## ФРАГМЕНТ ДОКУМЕНТА
"""
Хотя в те годы я была популярна и имела много друзей, у меня не складывались серьезные отношения с мальчиками. Почти у всех девочек был молодой человек, а я лишь изредка ходила на неудачные свидания. Когда приблизилось окончание школы, я скатилась в депрессию и потеряла всякое желание покидать свою комнату.
Стремительное падение в ад
В мае 1961 года моим одноклассникам вручили выпускные дипломы, а девочку, которую «надолго запомнят за ее высокие идеалы, силу духа и чувство юмора», госпитализировали в Институт жизни – психиатрическое учреждение недалеко от Хартфорда, штат Коннектикут. В мгновение ока я стала заключенной в тюрьме «Томпсон II» – охраняемом отделении с двойными замками, где содержались самые беспокойные пациенты института. Я тонула в океане ненависти и стыда, чувствуя себя нелюбимой и покинутой, пребывая в состоянии неописуемой эмоциональной агонии – настолько сильной, что мне хотелось умереть.
Как такое могло произойти? Почему катастрофа настигла успешную, популярную, неунывающую девочку? И как мне удалось выбраться из ада и вернуть себя к жизни?
Госпитализация и первые порезы
Когда меня привезли в Институт жизни 31 апреля 1961 года – за месяц до окончания школы, – моими главными проблемами, судя по записям врачей, была «повышенная напряженность и социальная самоизоляция». Еще я страдала от мучительных головных болей, таких сильных, что иногда мне приходилось звонить матери из школьного телефона-автомата и умолять ее забрать меня домой. Вряд ли она всегда верила моим стонам, но все же приезжала. Я начала посещать местного психиатра, доктора Фрэнка Нокса (скорее всего, это произошло после того, как мой терапевт не смог определить причину головной боли). Доктор Нокс порекомендовал родителям отправить меня в Институт жизни. Нам сказали, что я проведу там две недели, чтобы пройти диагностическое обследование.
У меня осталось одно крошечное воспоминание о своем первом дне в институте. Я сижу на крыльце отделения, смотрю на деревья и лужайки с ландшафтным дизайном. Вот и все. Я не помню, кто меня привез и что у меня спрашивали. Я даже не помню, что я чувствовала.
Через несколько дней я осознала, что режу себя, но у меня не осталось воспоминаний, как и почему я это делала. Сейчас все могут найти информацию о самопорезах, но в те годы подобные темы в обществе не обсуждались, и я точно ничего не знала о порезах до госпитализации.
"""
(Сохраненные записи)
"""
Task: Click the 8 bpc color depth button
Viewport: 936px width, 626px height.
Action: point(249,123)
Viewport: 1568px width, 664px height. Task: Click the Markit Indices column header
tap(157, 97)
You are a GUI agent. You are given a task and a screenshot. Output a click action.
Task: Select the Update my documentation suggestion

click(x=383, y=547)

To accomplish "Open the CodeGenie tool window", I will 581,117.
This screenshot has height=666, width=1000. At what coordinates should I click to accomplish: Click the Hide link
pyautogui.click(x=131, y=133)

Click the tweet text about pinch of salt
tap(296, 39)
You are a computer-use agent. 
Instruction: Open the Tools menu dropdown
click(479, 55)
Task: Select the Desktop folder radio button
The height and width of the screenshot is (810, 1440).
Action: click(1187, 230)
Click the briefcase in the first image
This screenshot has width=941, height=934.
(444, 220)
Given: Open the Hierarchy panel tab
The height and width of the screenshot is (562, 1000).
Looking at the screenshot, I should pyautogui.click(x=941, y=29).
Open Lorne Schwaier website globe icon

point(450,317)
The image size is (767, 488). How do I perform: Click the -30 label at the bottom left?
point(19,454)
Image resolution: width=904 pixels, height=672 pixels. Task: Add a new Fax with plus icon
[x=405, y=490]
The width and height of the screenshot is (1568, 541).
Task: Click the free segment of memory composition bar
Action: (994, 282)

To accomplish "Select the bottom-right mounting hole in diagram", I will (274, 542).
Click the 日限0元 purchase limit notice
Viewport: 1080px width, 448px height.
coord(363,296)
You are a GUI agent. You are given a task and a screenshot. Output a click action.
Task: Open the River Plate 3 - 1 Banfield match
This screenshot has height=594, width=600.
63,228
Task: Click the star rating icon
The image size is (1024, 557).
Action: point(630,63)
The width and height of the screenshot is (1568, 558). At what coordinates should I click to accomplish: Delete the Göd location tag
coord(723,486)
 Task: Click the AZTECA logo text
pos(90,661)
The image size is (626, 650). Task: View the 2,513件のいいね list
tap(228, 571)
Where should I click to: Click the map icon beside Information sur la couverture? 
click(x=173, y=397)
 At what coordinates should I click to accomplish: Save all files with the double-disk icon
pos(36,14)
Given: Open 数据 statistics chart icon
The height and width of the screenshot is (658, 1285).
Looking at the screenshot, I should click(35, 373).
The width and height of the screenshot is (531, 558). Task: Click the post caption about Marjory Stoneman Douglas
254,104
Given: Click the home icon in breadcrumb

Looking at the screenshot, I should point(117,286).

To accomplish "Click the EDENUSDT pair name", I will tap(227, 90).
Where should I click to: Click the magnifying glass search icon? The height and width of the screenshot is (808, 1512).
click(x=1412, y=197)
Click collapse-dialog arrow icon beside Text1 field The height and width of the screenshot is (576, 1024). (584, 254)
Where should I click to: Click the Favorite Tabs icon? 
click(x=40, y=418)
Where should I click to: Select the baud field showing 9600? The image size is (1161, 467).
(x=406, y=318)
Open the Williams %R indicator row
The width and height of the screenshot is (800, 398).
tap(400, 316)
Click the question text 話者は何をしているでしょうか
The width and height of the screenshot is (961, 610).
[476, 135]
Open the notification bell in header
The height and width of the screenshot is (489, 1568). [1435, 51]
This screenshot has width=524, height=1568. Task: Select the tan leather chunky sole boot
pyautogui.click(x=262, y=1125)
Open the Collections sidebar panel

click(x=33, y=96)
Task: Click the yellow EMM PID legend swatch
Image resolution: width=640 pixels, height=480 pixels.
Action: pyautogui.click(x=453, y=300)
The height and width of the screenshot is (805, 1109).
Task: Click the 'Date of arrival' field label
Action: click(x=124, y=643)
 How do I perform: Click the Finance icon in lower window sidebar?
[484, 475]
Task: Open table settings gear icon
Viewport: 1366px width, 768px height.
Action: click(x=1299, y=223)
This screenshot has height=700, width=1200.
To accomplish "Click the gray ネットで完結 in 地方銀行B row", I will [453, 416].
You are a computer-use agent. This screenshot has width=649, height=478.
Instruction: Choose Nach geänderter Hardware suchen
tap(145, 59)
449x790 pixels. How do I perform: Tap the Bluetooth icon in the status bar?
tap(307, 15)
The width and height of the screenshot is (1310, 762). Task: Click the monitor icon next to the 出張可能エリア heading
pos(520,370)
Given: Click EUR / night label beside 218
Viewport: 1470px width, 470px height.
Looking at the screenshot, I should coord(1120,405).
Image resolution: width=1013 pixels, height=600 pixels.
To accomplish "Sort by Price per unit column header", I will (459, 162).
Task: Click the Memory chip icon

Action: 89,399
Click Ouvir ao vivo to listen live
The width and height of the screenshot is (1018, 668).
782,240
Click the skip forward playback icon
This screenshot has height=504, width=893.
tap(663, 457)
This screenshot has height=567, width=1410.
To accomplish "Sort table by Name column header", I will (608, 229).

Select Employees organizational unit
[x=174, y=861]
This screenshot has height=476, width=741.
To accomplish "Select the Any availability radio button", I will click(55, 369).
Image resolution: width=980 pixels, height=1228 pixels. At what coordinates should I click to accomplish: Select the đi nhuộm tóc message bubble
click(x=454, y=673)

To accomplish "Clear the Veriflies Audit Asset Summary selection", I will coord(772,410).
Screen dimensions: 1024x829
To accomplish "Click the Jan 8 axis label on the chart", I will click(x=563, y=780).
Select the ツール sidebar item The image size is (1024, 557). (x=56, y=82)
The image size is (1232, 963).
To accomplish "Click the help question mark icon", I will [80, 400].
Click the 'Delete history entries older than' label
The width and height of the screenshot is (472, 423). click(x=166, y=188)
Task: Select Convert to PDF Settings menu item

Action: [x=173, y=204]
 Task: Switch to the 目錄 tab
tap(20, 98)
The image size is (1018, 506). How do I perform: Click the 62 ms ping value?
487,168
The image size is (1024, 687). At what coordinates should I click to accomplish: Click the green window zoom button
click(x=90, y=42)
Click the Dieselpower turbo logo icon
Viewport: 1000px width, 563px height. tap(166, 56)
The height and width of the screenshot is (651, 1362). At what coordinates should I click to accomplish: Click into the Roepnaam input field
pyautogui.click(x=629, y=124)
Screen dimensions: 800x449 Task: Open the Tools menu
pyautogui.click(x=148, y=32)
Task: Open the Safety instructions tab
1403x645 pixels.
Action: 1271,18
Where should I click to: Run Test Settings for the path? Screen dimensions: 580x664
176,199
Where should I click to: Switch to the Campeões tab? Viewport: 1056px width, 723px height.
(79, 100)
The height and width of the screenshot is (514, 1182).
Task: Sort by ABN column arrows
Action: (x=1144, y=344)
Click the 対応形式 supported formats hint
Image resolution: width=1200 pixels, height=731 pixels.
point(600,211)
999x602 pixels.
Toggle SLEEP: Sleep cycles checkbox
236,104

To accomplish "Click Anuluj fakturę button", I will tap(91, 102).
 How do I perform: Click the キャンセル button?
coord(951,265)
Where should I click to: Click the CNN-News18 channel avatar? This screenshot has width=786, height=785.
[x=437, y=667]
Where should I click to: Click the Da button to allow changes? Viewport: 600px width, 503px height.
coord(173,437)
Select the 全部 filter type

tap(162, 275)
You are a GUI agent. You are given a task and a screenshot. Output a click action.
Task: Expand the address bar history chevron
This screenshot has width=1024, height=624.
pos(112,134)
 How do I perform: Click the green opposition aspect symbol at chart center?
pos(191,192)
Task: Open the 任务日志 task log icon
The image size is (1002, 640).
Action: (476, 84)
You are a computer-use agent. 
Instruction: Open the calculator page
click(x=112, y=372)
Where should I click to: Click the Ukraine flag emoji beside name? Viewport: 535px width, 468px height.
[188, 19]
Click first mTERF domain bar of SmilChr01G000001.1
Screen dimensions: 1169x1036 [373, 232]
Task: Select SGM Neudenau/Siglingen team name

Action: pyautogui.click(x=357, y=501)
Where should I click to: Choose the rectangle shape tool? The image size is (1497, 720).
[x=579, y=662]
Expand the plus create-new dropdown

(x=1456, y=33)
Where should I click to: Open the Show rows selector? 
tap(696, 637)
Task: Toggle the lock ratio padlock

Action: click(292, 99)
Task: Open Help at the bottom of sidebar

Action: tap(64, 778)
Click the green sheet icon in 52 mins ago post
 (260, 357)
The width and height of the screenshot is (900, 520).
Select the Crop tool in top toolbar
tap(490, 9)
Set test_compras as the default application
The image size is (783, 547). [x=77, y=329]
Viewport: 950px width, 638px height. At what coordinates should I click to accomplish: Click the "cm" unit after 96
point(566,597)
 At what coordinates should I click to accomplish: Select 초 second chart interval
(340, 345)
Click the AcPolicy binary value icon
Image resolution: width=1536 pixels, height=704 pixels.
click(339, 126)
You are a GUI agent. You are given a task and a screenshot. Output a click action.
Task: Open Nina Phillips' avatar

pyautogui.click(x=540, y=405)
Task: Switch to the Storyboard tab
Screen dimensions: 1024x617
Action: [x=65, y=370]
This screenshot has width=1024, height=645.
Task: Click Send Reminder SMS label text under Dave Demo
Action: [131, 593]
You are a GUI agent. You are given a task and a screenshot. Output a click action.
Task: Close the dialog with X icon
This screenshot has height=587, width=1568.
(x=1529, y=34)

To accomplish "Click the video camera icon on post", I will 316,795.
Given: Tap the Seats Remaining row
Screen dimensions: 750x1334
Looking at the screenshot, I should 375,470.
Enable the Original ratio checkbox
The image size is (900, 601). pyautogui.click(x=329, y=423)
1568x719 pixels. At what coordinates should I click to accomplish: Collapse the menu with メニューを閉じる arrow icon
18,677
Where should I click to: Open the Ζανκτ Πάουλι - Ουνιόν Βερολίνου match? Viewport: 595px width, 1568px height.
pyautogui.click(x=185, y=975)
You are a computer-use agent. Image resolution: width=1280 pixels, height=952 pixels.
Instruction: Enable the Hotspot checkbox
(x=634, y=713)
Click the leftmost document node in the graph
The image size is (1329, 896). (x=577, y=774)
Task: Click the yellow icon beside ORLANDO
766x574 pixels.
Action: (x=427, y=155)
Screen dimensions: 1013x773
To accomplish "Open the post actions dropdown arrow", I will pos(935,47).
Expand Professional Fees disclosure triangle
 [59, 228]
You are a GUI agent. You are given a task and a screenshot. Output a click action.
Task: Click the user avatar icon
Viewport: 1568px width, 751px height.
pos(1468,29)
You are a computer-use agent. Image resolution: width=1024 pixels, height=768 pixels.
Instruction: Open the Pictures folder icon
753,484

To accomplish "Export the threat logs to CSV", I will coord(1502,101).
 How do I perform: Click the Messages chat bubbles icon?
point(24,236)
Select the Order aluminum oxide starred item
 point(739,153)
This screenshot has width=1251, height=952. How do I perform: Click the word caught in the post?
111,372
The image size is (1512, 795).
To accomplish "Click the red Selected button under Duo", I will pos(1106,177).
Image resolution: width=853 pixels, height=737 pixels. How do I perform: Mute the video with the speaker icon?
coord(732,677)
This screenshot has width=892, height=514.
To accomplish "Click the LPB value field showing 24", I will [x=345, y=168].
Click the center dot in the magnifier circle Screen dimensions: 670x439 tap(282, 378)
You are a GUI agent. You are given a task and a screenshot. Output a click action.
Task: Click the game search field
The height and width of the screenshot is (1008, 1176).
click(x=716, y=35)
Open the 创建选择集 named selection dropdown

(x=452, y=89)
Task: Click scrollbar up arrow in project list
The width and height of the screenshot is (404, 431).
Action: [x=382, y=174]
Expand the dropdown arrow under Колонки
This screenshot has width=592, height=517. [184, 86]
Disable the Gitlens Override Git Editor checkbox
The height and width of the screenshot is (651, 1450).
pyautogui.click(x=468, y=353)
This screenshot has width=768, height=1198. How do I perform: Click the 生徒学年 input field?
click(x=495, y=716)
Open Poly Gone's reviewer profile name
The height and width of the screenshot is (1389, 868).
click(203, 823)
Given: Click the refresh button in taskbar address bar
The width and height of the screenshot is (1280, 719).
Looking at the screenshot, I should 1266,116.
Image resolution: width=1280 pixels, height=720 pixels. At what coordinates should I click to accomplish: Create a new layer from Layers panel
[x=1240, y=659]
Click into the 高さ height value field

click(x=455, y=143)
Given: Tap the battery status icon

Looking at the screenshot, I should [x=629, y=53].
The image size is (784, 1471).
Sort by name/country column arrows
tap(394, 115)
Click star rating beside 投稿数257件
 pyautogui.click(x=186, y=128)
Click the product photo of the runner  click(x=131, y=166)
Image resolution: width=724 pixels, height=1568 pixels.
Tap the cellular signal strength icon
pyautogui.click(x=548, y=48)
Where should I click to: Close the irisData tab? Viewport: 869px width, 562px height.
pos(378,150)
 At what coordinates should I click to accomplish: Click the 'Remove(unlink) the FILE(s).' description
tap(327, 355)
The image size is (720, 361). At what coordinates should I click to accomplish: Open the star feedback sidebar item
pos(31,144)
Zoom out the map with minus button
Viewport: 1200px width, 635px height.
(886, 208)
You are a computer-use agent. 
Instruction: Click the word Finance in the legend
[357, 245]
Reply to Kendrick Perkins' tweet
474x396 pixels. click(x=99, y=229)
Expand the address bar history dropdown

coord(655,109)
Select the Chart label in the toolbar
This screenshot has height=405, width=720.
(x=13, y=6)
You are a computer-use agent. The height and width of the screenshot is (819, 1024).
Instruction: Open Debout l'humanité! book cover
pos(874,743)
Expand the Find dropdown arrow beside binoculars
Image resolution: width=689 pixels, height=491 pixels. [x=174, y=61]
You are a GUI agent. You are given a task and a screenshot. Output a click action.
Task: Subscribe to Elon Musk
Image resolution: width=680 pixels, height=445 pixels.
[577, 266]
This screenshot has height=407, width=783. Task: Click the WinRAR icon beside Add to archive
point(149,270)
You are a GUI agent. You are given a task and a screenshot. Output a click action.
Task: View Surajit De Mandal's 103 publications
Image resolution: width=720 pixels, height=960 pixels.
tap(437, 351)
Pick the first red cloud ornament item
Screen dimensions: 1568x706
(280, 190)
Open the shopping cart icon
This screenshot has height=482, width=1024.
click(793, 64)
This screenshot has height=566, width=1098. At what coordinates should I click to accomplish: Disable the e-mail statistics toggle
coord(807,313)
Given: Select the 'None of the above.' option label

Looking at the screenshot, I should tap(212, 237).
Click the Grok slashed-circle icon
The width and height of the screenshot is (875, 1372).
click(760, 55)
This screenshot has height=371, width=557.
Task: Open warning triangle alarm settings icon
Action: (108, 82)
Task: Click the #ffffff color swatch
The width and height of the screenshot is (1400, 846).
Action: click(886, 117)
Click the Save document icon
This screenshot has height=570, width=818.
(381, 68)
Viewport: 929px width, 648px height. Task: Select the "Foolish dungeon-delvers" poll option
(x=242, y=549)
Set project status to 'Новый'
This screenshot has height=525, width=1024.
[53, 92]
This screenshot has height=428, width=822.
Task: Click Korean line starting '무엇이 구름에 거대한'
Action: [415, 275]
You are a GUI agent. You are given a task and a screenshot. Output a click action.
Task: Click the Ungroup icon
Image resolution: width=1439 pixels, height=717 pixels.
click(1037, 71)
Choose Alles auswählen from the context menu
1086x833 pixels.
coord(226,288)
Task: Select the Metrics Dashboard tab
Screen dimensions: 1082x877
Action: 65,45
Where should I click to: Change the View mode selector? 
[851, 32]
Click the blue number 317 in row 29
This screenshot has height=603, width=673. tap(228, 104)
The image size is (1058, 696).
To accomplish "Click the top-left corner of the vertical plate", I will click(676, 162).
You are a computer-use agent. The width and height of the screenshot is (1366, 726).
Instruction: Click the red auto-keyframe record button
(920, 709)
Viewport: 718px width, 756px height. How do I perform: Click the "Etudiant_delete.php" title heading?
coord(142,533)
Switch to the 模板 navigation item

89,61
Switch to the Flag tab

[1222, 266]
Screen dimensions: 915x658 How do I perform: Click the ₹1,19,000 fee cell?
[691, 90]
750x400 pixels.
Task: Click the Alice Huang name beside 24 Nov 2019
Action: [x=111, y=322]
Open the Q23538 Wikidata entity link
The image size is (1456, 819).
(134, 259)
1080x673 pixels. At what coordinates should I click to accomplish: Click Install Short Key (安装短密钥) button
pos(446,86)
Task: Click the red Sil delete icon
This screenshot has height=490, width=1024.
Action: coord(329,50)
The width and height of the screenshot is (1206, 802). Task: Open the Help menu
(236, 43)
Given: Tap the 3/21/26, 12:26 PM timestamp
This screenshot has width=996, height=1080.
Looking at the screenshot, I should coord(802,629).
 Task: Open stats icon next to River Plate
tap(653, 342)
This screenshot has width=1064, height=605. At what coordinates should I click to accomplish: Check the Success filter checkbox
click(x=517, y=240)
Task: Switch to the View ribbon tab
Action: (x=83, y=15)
"""
## СУТЬ ЗАДАНИЯ
Допишите следующую часть воспоминаний о пребывании в Институте жизни, начав сразу после последнего приведенного в них предложения.

## ИТОГОВЫЙ ОТВЕТ
Вот как это описано в моей истории болезни: «Разбила стекла своих очков и нанесла поверхностные рваные раны на левое запястье». То есть я намеренно разбила очки. А вдруг они разбились случайно? Я не знаю. Психиатры утверждают, что самоповреждение – распространенное явление в лечебных учреждениях. Пациенты практически не ощущают боли и парадоксальным образом успокаиваются после совершения разрушительного акта. Это большая проблема для близких, но не для пациента, который нашел такой дикий способ избавления от эмоциональной боли. Когда человек наносит себе порезы, в кровь поступают эндорфины, которые условно можно назвать натуральными опиатами. Они снижают уровень стресса и дарят ощущение блаженства.
Какими бы ни были мои мотивы, спустя несколько дней после первого самопореза меня перевели в самое надежное отделение института – «Томпсон II». Скорее всего, меня посадили на психотропные препараты и со временем увеличивали дозировку. Жаль, что меня не отправили домой, сейчас я знаю, что лечебные учреждения иногда причиняют больше вреда, чем пользы. Сотрудники института не были чудовищами. Они просто не знали, как лечить людей с подобными проблемами.
Моя подруга Себерн Фишер саркастически шутит, что я наверняка попала в «Томпсон II» через мрачные подземные тоннели, где царит стойкий запах канализации. Два медбрата тащили меня в холщовом мешке, как тушу подстреленного оленя.
Себерн была еще одной «заключенной» и моей единственной подругой в институте. Потеряв друг друга на долгие годы, мы позже встретились и по сей день остаемся друзьями.